Possible five-year rotations with whole-field stewardship options

  • AB15 – AB15 – winter wheat – oats – winter wheat
  • Winter wheat – AB2+AB14 (spring barley) – AB6 – winter wheat – beans/oats

Environmental considerations

The opportunity to look after and enhance the farmed environment extends beyond taking the less productive areas out of production with whole field options.

All the indications are that Tier 1 and possibly Tier 2 of ELMs will have features currently included in Countryside Stewardship, says Mr Hutley, which is why growers should get to know them now.

“There will be a transition period from 2021 to 2024 and Countryside Stewardship will be available throughout that time.”

The big difference is that growers currently get paid for putting these options into place, rather than on how well they perform.

As ELMs might be based on payment by results, growers will need to know what environmental outcomes are being delivered by the options they have in place. Being able to evaluate and monitor them now makes sense.

“Clearly the deadline for applying for Countryside Stewardship has gone for this year, so if you’re not in the scheme you will need to wait until next year,” he says.     

Countryside stewardship commitment

It is important to understand the obligations and what you are committing to with a Countryside Stewardship Agreement, advises Ian Gould of Oakbank.

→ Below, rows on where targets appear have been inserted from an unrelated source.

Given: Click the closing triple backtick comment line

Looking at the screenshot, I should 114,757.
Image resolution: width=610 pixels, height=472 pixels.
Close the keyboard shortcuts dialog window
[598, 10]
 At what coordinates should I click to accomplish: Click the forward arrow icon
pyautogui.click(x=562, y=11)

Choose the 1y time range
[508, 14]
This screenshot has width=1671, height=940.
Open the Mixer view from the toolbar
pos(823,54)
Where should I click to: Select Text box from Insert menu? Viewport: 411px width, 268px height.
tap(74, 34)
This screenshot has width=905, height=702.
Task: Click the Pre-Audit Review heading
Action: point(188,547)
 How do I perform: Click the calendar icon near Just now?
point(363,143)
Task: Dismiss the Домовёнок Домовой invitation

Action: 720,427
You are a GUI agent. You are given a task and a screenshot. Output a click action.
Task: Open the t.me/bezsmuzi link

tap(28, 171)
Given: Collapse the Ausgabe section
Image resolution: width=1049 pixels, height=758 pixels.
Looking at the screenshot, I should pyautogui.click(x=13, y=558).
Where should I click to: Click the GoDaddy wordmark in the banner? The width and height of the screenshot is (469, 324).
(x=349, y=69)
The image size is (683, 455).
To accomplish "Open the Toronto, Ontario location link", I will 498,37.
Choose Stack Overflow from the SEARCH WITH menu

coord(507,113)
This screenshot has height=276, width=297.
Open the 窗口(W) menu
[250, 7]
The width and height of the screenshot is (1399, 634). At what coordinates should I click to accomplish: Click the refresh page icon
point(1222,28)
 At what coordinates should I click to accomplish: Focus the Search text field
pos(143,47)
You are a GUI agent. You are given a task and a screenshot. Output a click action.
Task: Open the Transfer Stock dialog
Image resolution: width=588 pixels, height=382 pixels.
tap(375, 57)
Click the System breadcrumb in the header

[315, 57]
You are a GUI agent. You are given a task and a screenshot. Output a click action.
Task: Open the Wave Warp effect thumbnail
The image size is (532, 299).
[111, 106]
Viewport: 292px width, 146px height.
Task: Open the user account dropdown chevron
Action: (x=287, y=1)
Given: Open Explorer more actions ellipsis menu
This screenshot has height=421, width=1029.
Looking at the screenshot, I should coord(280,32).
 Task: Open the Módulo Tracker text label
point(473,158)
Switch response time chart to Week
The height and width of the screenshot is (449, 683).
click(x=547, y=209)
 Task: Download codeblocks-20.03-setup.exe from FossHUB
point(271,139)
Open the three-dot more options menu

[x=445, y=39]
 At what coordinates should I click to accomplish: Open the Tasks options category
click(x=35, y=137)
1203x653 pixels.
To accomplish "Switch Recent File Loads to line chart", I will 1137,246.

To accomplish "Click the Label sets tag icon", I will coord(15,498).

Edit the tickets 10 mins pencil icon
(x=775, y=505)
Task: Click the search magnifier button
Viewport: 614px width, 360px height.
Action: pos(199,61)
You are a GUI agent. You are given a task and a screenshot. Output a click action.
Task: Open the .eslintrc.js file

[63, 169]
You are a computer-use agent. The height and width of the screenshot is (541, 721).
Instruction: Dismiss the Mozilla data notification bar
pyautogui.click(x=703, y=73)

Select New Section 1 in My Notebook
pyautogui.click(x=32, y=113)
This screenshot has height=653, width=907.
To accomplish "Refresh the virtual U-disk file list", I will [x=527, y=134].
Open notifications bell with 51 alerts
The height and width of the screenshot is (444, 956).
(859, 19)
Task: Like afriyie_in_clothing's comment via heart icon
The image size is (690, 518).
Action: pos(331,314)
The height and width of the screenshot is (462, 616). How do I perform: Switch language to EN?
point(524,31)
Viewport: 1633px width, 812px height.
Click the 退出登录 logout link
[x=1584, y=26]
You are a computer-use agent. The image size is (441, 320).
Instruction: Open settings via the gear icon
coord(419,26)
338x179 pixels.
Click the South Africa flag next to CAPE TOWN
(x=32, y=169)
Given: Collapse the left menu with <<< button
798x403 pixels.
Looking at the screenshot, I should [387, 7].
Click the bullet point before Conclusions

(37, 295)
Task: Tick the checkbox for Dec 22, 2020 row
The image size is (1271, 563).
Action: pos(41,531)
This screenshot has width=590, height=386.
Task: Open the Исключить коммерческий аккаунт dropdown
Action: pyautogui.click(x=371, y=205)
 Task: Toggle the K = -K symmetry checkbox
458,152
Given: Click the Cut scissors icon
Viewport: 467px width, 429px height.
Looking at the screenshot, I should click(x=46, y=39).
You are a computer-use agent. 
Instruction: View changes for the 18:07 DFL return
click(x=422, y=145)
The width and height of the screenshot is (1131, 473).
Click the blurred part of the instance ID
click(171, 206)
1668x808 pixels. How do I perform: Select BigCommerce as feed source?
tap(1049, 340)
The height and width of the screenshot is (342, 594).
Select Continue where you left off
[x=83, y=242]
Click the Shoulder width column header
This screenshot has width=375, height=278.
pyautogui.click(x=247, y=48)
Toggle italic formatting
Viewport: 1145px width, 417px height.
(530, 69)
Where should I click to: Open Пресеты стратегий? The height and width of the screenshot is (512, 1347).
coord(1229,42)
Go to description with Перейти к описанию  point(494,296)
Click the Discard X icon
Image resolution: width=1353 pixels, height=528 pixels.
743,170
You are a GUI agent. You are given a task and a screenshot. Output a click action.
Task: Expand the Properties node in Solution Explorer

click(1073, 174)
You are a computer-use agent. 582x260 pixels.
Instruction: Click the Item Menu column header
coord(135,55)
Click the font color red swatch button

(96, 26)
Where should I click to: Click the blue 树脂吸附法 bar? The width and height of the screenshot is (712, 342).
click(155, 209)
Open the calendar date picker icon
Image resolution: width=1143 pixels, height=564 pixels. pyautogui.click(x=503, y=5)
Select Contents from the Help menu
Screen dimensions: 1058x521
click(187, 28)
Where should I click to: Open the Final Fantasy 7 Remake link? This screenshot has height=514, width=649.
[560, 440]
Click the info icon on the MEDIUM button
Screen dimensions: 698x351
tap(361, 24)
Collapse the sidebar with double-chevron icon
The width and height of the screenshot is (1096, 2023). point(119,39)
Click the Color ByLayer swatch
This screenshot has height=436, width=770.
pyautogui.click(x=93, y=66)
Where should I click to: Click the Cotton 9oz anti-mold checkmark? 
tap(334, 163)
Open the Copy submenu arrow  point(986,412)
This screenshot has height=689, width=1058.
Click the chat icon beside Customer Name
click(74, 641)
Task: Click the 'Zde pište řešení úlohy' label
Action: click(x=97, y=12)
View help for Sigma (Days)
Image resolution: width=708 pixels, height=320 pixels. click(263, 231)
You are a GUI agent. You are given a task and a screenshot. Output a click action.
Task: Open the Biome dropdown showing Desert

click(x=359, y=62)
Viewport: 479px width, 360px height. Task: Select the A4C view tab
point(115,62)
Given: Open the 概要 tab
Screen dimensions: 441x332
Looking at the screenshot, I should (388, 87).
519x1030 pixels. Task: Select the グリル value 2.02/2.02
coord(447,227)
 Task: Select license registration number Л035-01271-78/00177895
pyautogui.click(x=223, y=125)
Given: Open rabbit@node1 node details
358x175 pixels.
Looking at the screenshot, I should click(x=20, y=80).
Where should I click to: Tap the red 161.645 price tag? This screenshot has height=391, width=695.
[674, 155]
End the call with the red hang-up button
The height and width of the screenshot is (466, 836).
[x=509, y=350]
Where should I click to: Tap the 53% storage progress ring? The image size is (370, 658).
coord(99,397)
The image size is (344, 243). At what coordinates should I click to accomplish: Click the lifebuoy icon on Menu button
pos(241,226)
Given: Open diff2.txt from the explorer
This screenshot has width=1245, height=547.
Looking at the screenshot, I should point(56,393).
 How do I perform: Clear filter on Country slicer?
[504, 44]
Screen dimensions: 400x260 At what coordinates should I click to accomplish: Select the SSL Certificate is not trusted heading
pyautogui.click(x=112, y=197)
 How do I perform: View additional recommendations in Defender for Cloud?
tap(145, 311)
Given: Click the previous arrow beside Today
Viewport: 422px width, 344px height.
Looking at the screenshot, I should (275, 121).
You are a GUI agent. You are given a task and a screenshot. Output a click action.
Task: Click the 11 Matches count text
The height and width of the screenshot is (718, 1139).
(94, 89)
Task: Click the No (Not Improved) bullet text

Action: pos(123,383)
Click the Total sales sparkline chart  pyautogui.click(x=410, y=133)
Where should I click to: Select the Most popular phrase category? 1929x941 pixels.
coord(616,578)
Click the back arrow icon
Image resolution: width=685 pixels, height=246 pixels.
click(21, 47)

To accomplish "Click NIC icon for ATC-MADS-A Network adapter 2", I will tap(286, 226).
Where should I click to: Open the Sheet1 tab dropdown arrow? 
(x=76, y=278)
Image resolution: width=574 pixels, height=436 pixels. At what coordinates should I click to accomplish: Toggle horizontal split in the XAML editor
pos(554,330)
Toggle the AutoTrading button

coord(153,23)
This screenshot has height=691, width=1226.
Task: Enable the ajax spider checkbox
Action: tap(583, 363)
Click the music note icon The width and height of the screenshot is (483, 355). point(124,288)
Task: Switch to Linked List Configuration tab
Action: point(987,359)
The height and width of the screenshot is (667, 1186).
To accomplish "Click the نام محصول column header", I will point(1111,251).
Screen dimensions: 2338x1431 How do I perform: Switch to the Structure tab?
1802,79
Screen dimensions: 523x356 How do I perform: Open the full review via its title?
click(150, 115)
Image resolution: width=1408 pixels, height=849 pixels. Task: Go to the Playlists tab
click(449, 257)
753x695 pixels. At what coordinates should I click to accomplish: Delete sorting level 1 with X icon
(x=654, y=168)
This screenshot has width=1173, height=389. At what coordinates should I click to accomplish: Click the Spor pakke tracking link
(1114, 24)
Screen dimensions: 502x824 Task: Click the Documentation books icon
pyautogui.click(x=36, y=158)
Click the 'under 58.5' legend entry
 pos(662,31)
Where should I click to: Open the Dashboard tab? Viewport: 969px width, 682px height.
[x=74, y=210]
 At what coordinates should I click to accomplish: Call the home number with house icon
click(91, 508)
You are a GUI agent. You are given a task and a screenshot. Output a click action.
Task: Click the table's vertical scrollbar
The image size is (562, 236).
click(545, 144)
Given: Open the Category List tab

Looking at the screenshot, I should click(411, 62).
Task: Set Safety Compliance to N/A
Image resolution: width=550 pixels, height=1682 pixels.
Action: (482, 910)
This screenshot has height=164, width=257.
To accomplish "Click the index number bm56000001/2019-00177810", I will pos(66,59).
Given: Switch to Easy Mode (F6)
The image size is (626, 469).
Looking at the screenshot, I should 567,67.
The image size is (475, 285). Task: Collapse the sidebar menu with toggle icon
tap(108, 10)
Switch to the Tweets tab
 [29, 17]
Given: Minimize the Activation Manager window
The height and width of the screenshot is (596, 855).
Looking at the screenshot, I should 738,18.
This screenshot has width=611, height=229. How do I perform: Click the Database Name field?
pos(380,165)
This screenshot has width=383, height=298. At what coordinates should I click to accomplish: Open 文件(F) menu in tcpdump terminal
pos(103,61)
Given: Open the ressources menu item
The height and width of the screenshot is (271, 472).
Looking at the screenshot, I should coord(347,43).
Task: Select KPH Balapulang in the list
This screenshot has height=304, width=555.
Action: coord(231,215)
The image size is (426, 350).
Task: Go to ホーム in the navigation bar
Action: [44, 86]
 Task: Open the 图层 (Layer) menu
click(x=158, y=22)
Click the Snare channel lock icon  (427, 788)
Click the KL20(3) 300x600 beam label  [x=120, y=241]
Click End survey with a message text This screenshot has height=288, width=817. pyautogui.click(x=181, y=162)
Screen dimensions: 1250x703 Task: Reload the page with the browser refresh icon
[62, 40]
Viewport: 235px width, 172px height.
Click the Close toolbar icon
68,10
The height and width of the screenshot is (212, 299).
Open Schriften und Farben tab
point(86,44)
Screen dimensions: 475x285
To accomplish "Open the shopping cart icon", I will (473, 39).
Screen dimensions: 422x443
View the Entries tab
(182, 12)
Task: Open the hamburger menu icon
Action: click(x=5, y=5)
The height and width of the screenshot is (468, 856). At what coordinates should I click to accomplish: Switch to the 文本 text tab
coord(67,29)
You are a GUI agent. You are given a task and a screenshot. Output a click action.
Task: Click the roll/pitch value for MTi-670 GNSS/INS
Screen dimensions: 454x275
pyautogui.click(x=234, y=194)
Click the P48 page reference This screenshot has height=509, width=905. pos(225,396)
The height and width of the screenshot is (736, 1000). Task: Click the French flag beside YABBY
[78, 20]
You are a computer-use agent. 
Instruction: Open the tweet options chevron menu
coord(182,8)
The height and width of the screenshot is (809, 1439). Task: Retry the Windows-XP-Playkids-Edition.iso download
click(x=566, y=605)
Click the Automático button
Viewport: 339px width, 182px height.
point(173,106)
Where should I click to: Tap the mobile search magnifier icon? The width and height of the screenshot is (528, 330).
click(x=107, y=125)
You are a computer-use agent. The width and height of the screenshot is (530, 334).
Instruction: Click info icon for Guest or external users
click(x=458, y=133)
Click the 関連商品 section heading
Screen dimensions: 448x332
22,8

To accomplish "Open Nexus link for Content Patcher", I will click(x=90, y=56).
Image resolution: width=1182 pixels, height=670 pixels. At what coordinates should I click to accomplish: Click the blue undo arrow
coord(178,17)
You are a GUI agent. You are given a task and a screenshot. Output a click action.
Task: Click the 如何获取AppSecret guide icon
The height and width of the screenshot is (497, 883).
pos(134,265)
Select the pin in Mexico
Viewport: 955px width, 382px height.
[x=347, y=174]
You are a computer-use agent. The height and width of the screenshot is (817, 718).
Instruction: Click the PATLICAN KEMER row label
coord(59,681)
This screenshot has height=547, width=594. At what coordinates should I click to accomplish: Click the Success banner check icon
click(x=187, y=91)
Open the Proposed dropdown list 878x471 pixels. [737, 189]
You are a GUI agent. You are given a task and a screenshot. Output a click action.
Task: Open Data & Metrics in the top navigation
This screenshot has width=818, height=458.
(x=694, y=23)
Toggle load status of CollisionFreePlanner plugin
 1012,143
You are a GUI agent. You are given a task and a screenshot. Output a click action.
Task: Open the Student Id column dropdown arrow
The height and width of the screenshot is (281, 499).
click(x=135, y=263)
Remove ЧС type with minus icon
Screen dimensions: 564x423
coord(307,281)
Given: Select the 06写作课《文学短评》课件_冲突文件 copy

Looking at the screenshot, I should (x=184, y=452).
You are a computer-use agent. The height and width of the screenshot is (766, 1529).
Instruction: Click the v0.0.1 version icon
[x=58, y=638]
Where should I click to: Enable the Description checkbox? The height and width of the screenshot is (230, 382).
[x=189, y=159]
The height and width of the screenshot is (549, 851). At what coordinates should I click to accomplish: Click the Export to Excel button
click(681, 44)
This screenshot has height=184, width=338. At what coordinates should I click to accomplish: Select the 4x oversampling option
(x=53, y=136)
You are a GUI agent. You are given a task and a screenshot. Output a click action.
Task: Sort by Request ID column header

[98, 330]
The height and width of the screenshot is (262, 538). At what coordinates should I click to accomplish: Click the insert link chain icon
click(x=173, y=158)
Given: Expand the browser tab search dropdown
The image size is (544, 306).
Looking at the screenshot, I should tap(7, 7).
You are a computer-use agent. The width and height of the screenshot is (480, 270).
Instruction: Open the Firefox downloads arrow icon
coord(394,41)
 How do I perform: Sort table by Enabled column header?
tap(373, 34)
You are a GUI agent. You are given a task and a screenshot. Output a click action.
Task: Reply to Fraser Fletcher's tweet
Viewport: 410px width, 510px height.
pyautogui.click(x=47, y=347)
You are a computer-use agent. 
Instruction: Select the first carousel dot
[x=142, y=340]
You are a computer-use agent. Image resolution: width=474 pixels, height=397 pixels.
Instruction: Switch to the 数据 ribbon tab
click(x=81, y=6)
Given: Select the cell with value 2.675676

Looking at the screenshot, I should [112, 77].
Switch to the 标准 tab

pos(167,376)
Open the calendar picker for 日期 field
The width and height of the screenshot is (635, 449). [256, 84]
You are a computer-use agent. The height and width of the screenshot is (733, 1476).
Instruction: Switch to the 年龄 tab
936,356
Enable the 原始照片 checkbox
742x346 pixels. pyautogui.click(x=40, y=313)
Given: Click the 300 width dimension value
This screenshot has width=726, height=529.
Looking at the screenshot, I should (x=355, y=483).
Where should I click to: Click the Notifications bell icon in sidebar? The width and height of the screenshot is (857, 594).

Growers must engage with the process and accept that signed contracts come with a clear set of rules which have to be adhered to.

“The payment rates reflect that,” he says. “The rates are fair as the costs have been worked out for each option, according to the work involved.”

He points out that AB15 and GS4 are essentially the same product, but with different rules. “GS4 can be cut for forage and grazed,” he explains. “With AB15, no productivity is allowed, so it can’t be cut or grazed. That’s why the payments differ by more than £200/ha.”

Another difference between them is that GS4 has to be established only once, while AB15 has two sets of seed and establishment costs over a five-year period.

“Remember too that while you can top AB15, no harvesting is allowed and after two years, you must replace it. That may mean re-doing it in the same place, or you can move it to a different site.”

Changes to AB15 mean that it no longer has to include grasses, although caution is advised where blackgrass control will be required.

“Legume-only swards tend to have gaps in them which turn into spaces for weeds. So mixes with some grasses in them may be best, as this option can be topped,” Mr Gould says.

Another option which can work well as either a whole-field or margin option is AB8, containing wildflowers and grasses. A native mix is more persistent and will be longer-lasting, so is preferable where it is being established permanently, and the only ongoing cost is a bit of mowing.

“Getting into Countryside Stewardship can be a really good move – it pays a fair rate and the money is there for five years,” he says.

“But it is worth building in some room for getting it wrong – especially when it comes to measurements, and it is an obligation which involves work. So make sure that you are on board with the process from the outset.”